Escreva um texto. Vamos! Não tenha medo de cuspir em poesias tudo o que sua lágrima ou seu sorriso tentam expressar. Tudo o que sua dor foi capaz de fazer com você: te ensinar! Todo lamento noturno e toda dança da alvorada. Toda solidão e toda a multidão. Todas as bolhas que se chocam, até se interceptam, mas não se fundem jamais.Toda sua alma, sua vida, seu luto...

Conseguiu?

Agora cante. Cante e peça pra que alguns amigos acompanhem sua música. Talvez ao som de uma flauta doce. Talvez ao som de silêncios profundos. Talvez ao som de um choro, que embala o recitar de um poema de dor. Deixe que eles sintam o "finco invertido, que sai de dento para fora". Deixe que eles entendam também o tamanho da sua dor e sua alegria.

Conseguiu?

Agora fique em silêncio. Só por 45 minutos, pelo menos. Contemple o que deveria ter sido preparado em mais de seis meses (mas o foi em semanas), refletir o que é graça e misericórdia divina. Veja sua vida exposta em um palco autêntico. Mas repare com muita atenção. As bolhas de seus amigos estão mais flexíveis. Talvez não totalmente estouradas. Mas parecem se fundir agora. A sua também está assim...

Conseguiu?

Agora olhe para trás. Não fixe seu olhar por muito tempo no passado. Apenas veja o que você aprendeu. Agora, olhe para o horizonte, para frente. Veja o nascer do sol e a beleza do raiar da esperança. Veja o consolo do Senhor: Ele não te desampara e você não se desespera.

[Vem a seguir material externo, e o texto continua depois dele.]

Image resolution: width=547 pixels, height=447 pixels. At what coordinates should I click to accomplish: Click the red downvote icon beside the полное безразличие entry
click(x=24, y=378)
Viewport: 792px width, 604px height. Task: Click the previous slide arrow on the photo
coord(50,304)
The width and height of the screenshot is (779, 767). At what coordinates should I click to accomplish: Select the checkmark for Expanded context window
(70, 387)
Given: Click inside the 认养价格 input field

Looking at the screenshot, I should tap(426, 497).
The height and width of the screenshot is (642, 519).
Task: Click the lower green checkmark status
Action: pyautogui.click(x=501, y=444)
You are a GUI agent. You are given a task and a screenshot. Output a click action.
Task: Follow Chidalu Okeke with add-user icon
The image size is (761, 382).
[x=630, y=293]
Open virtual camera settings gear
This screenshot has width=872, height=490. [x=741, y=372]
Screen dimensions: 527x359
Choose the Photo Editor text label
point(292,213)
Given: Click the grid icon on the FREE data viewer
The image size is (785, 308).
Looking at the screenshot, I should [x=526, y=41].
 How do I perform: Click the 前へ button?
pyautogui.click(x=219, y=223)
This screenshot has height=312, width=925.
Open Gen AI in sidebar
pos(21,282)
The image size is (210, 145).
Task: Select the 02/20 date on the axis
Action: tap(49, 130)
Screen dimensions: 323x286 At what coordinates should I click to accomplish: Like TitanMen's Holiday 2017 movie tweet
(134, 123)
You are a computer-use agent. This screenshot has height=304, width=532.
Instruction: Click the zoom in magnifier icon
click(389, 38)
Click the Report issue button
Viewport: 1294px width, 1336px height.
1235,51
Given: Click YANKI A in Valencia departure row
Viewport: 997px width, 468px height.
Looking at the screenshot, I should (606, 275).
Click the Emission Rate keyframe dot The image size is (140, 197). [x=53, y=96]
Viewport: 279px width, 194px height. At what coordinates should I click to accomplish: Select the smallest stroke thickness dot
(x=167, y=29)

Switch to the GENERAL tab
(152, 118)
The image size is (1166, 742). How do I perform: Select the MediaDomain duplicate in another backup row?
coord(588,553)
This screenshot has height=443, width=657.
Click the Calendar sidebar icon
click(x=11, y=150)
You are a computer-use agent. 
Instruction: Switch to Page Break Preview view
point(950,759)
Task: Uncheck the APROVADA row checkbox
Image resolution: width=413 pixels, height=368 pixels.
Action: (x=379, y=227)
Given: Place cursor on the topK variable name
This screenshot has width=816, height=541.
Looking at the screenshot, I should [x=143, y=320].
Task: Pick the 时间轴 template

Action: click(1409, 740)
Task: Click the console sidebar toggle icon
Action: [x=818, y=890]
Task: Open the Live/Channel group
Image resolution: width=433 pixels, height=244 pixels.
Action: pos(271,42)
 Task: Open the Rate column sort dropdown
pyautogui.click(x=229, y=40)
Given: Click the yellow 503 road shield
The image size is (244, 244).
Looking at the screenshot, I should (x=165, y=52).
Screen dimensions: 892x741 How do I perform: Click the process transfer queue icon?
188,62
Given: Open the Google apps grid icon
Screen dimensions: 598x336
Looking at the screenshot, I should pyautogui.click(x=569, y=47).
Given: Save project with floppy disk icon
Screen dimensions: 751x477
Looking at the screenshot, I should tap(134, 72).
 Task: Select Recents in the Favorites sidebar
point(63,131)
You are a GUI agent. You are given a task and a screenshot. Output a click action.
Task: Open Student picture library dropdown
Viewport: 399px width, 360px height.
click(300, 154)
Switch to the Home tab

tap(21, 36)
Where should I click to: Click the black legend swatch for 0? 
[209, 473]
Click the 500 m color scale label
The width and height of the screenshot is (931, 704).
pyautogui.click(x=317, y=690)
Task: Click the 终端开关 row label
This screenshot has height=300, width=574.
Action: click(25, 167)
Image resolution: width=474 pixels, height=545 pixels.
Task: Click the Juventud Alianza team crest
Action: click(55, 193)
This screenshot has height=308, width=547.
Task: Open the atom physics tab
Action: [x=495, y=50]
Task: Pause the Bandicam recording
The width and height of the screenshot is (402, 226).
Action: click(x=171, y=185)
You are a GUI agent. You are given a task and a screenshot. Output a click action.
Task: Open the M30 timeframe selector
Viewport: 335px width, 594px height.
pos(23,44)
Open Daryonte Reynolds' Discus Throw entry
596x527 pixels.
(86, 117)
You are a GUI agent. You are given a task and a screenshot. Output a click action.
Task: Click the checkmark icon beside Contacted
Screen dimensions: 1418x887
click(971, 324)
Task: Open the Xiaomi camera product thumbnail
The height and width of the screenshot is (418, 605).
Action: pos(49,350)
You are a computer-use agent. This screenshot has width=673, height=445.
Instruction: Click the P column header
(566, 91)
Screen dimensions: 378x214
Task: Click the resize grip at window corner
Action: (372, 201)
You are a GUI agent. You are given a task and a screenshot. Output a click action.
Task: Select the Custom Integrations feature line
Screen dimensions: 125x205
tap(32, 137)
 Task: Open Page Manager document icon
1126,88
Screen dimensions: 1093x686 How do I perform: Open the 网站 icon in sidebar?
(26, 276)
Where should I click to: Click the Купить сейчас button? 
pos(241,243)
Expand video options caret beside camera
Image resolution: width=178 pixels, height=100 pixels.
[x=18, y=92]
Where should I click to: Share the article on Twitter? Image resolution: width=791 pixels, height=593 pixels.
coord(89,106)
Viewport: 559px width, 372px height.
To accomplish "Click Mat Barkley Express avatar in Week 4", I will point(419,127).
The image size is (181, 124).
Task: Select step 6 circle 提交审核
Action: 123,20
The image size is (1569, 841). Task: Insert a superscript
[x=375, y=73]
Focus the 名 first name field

Você percebe o que a coragem de viver seus sentimentos é capaz de fazer com você?
Ainda não?
Escreva um outro texto então. Escreva uma peça. Dê-lha o nome de "o último abraço". Olhe para os lados e observe que na bolha do outro também há dor. Chore (sozinho e com o outro). Aprenda com o sofrimento (o seu e o do outro). Pois essa, dentre todas as outras, é a opção mais atraente e a mais válida.

E enfim, quando terminado seus escritos, se precisar de alguém para interpretar sua peça, chorar seu luto, sorrir seus sonhos, de vez em quando eu dou uma de ator. Pode contar comigo para atuar com você. Talvez eu aprenda melhor como encenar uma realidade. E viva um abraço, que espero não ser o último.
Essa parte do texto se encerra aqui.